▶ **EXERCISE REQUIREMENTS**: An exact transcription is needed of the lines below from the one with "Instruction: Click the" through the one with "This screenshot has width=548, height=350.", with no other lines and no pictures.

▶ **RECORD EXTRACTS**:

↓

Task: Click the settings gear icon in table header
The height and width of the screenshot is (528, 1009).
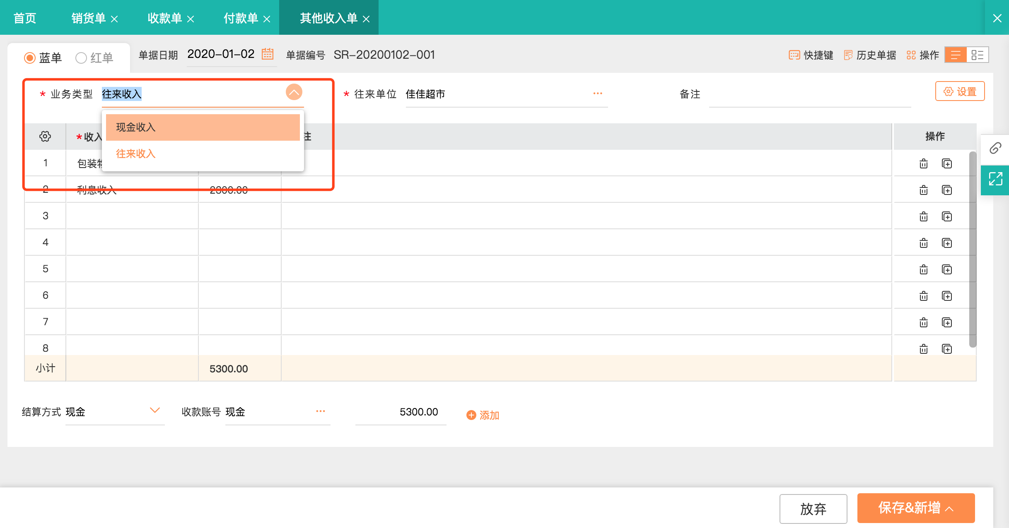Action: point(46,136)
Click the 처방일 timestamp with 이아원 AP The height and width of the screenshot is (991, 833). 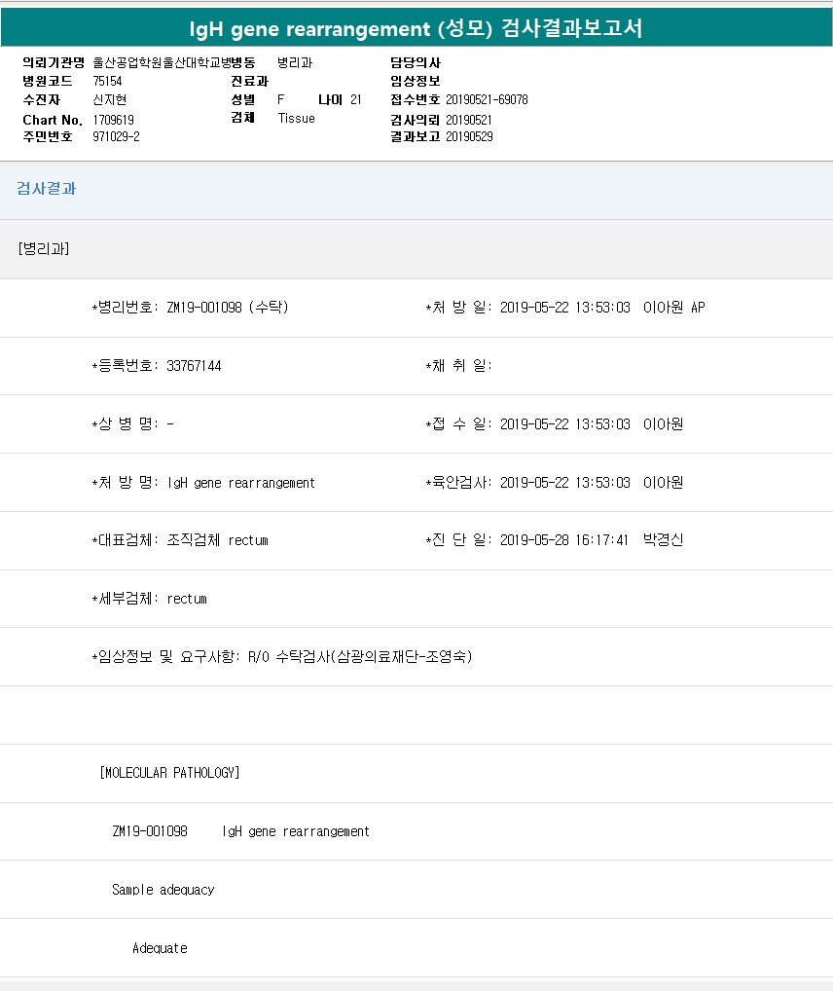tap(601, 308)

↑
↓

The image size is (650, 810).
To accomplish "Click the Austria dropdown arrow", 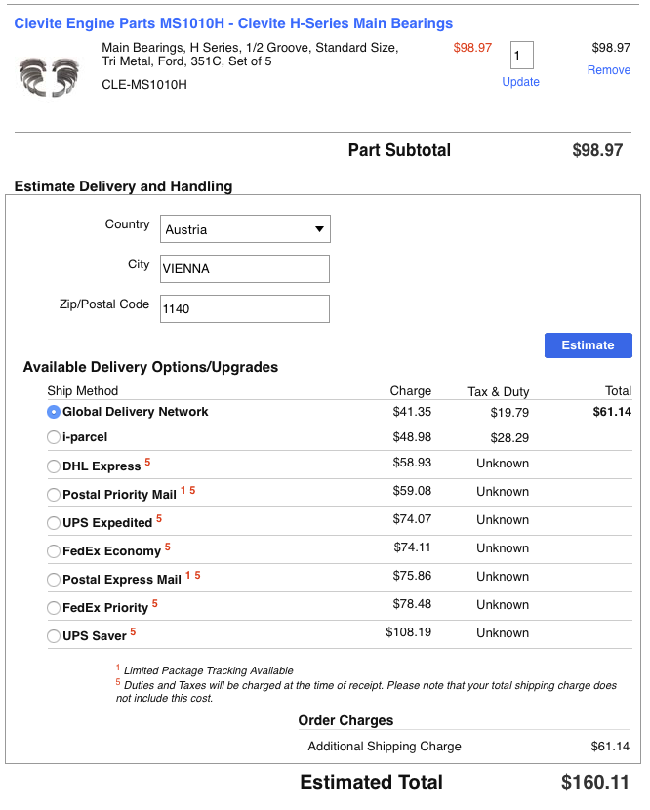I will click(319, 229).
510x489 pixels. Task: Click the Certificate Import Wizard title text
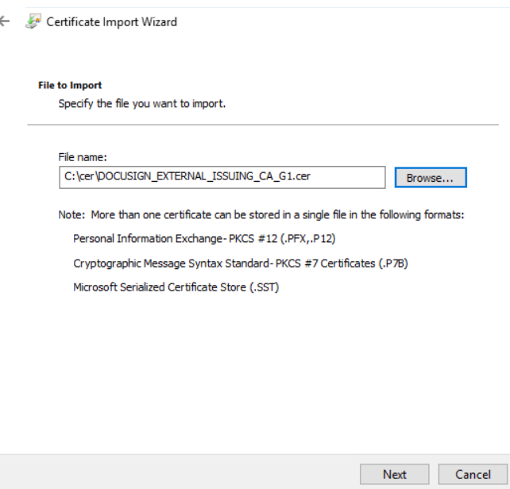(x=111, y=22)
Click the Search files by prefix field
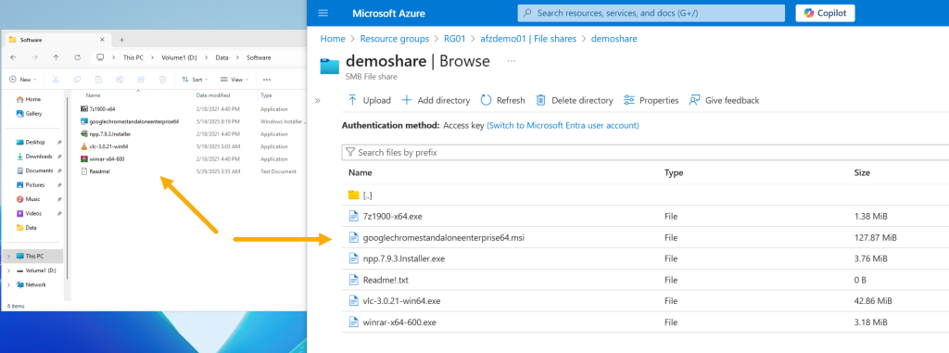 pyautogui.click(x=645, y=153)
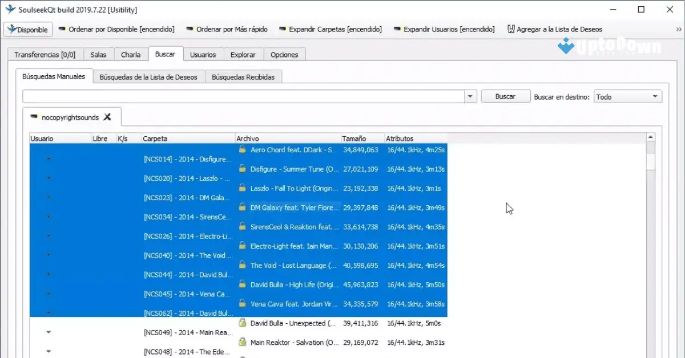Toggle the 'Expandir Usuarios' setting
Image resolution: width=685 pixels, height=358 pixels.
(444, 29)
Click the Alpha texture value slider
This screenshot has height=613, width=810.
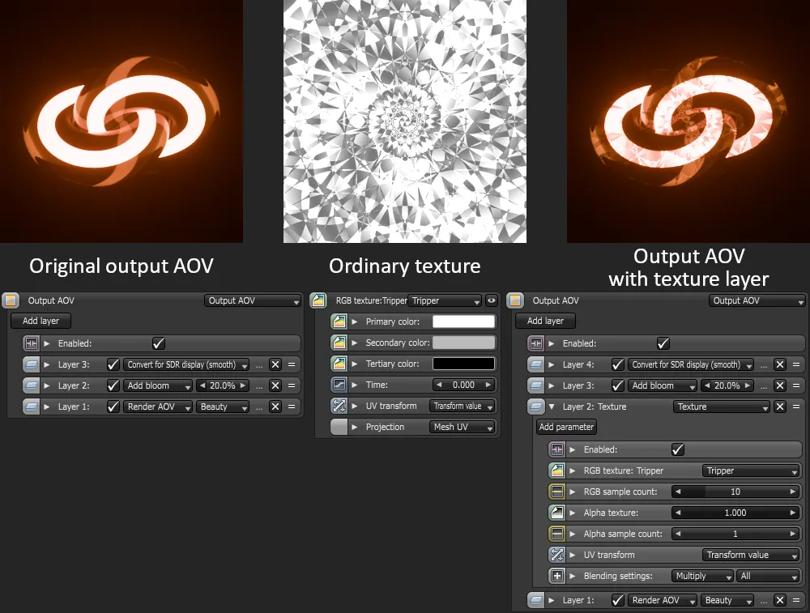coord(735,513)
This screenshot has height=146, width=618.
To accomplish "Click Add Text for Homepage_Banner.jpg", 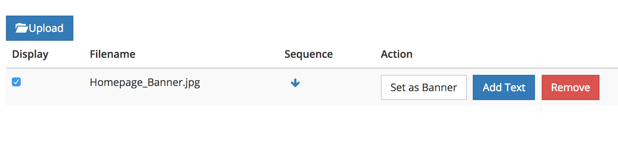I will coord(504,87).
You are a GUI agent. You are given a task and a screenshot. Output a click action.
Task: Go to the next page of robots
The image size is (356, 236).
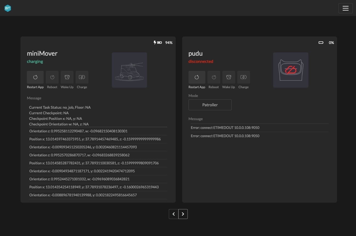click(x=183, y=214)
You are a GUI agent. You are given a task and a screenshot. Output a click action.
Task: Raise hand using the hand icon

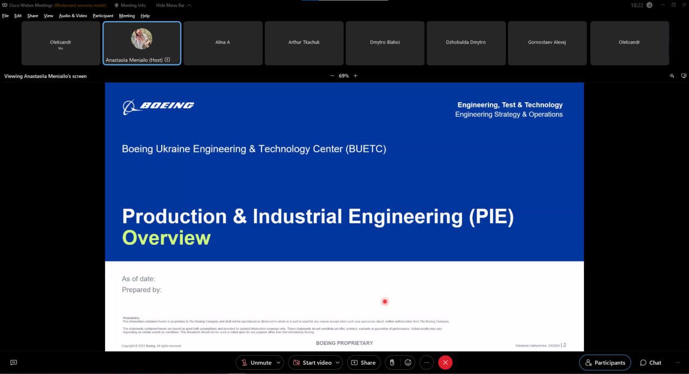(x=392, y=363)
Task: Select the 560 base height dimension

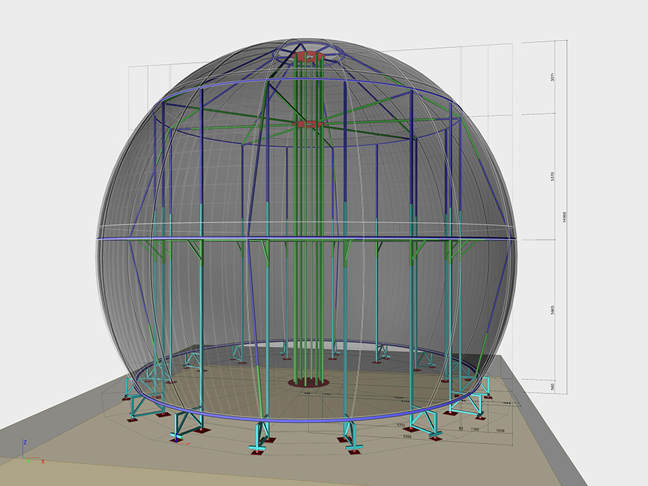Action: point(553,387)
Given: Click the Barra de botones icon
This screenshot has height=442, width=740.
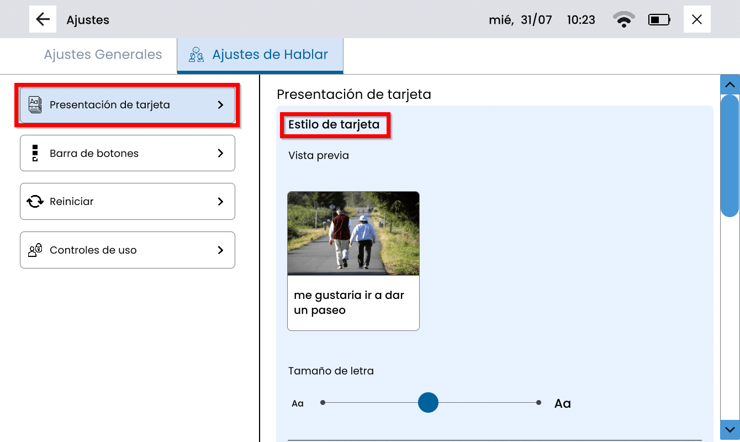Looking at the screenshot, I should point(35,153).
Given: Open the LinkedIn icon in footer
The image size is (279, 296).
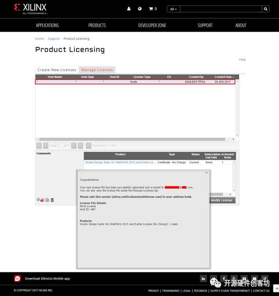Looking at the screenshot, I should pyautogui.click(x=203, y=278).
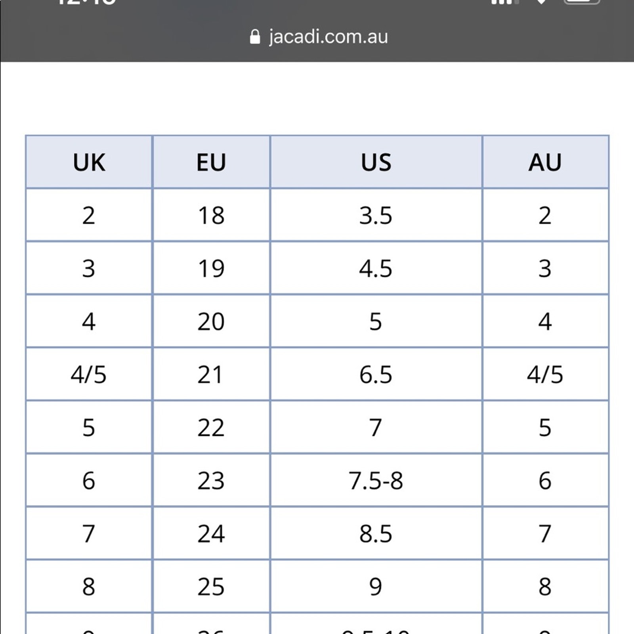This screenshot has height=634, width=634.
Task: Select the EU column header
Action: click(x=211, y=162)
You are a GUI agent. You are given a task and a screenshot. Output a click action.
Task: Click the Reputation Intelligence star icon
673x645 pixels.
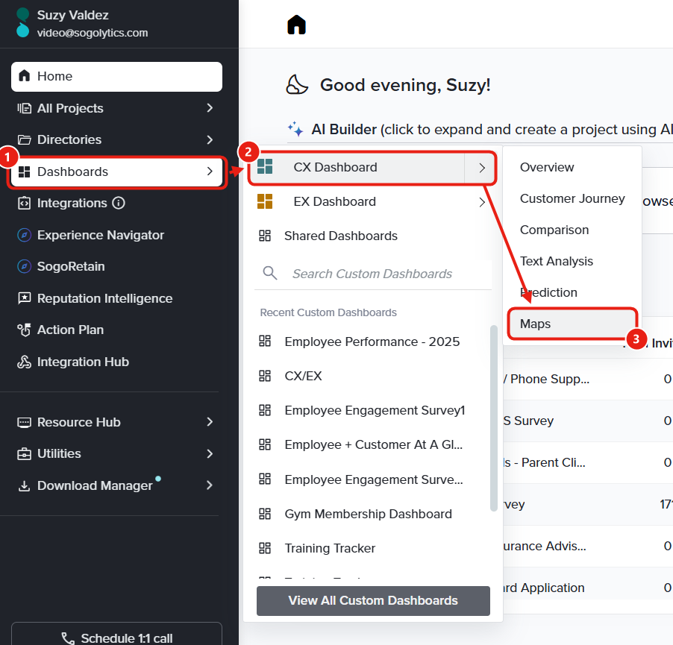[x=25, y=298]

↑
↓

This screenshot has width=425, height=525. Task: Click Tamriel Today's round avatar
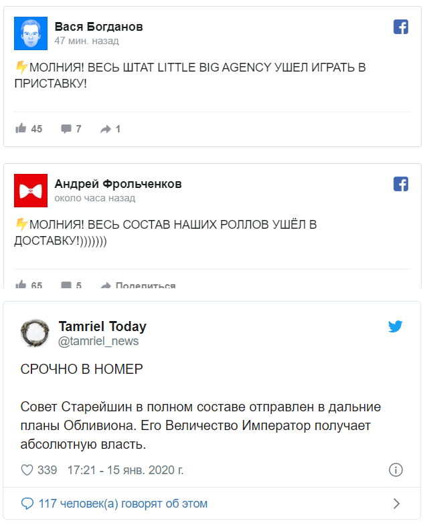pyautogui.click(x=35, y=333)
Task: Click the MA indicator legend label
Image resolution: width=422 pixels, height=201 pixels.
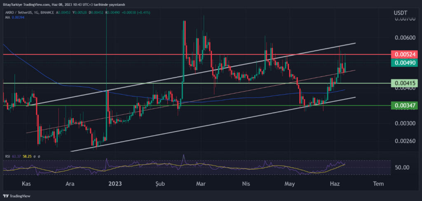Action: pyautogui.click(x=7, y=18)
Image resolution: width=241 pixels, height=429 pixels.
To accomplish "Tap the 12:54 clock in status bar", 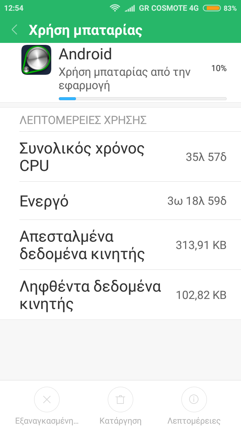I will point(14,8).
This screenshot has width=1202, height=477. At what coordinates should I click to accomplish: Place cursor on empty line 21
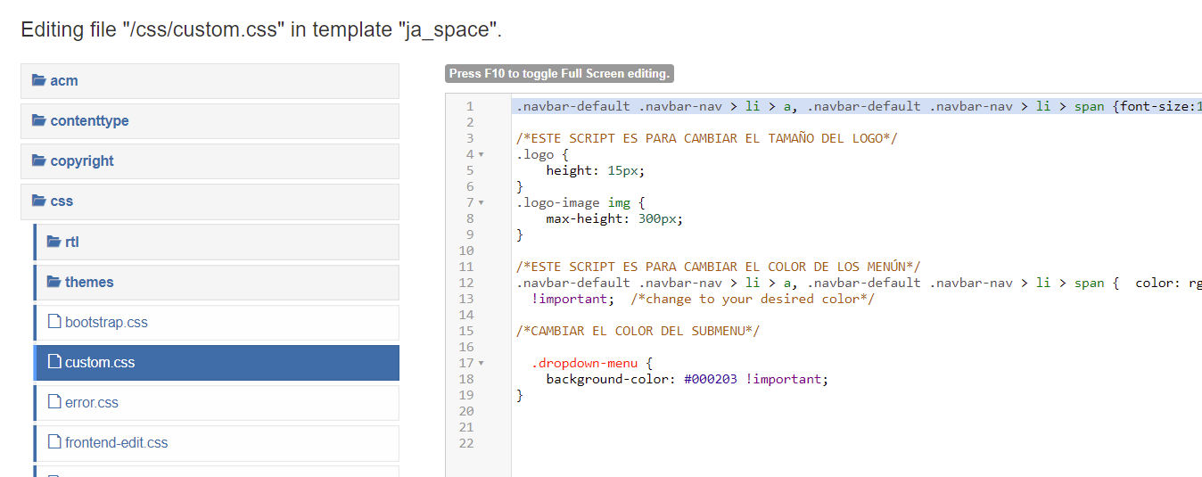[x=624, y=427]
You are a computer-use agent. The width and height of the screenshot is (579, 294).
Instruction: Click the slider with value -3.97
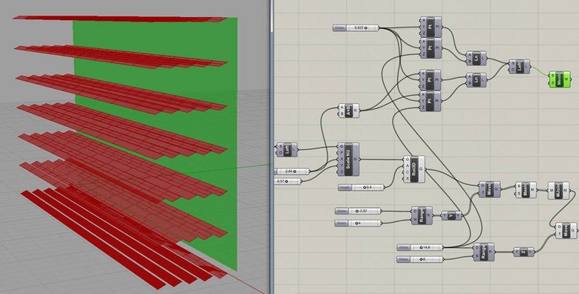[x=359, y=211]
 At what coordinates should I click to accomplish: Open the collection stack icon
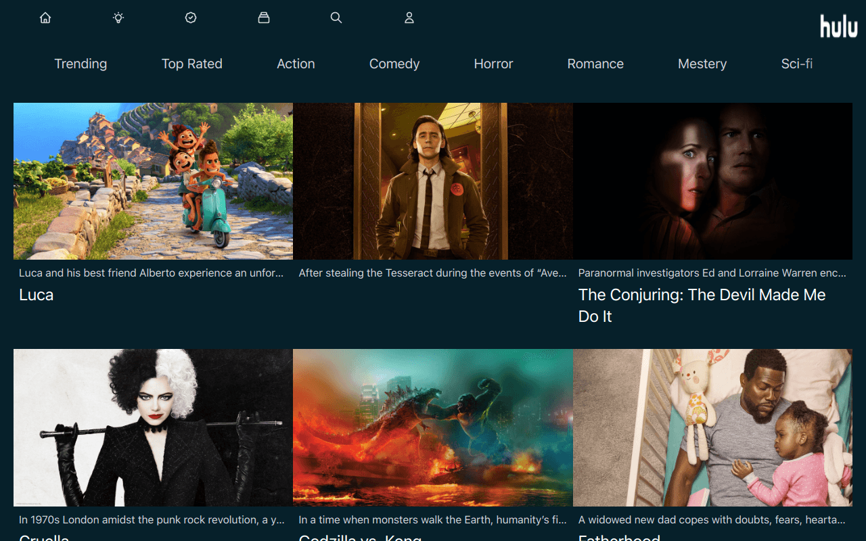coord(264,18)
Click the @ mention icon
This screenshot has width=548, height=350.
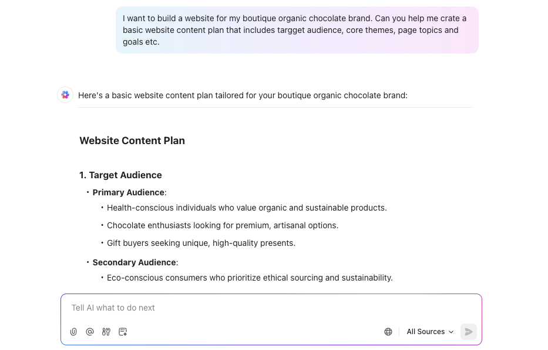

↑

▶ **SOLUTION BELOW**:
Instruction: Click the slider with value -3.97
[x=359, y=211]
 At what coordinates should I click to accomplish: Open the collection stack icon
coord(264,18)
Click the @ mention icon
This screenshot has width=548, height=350.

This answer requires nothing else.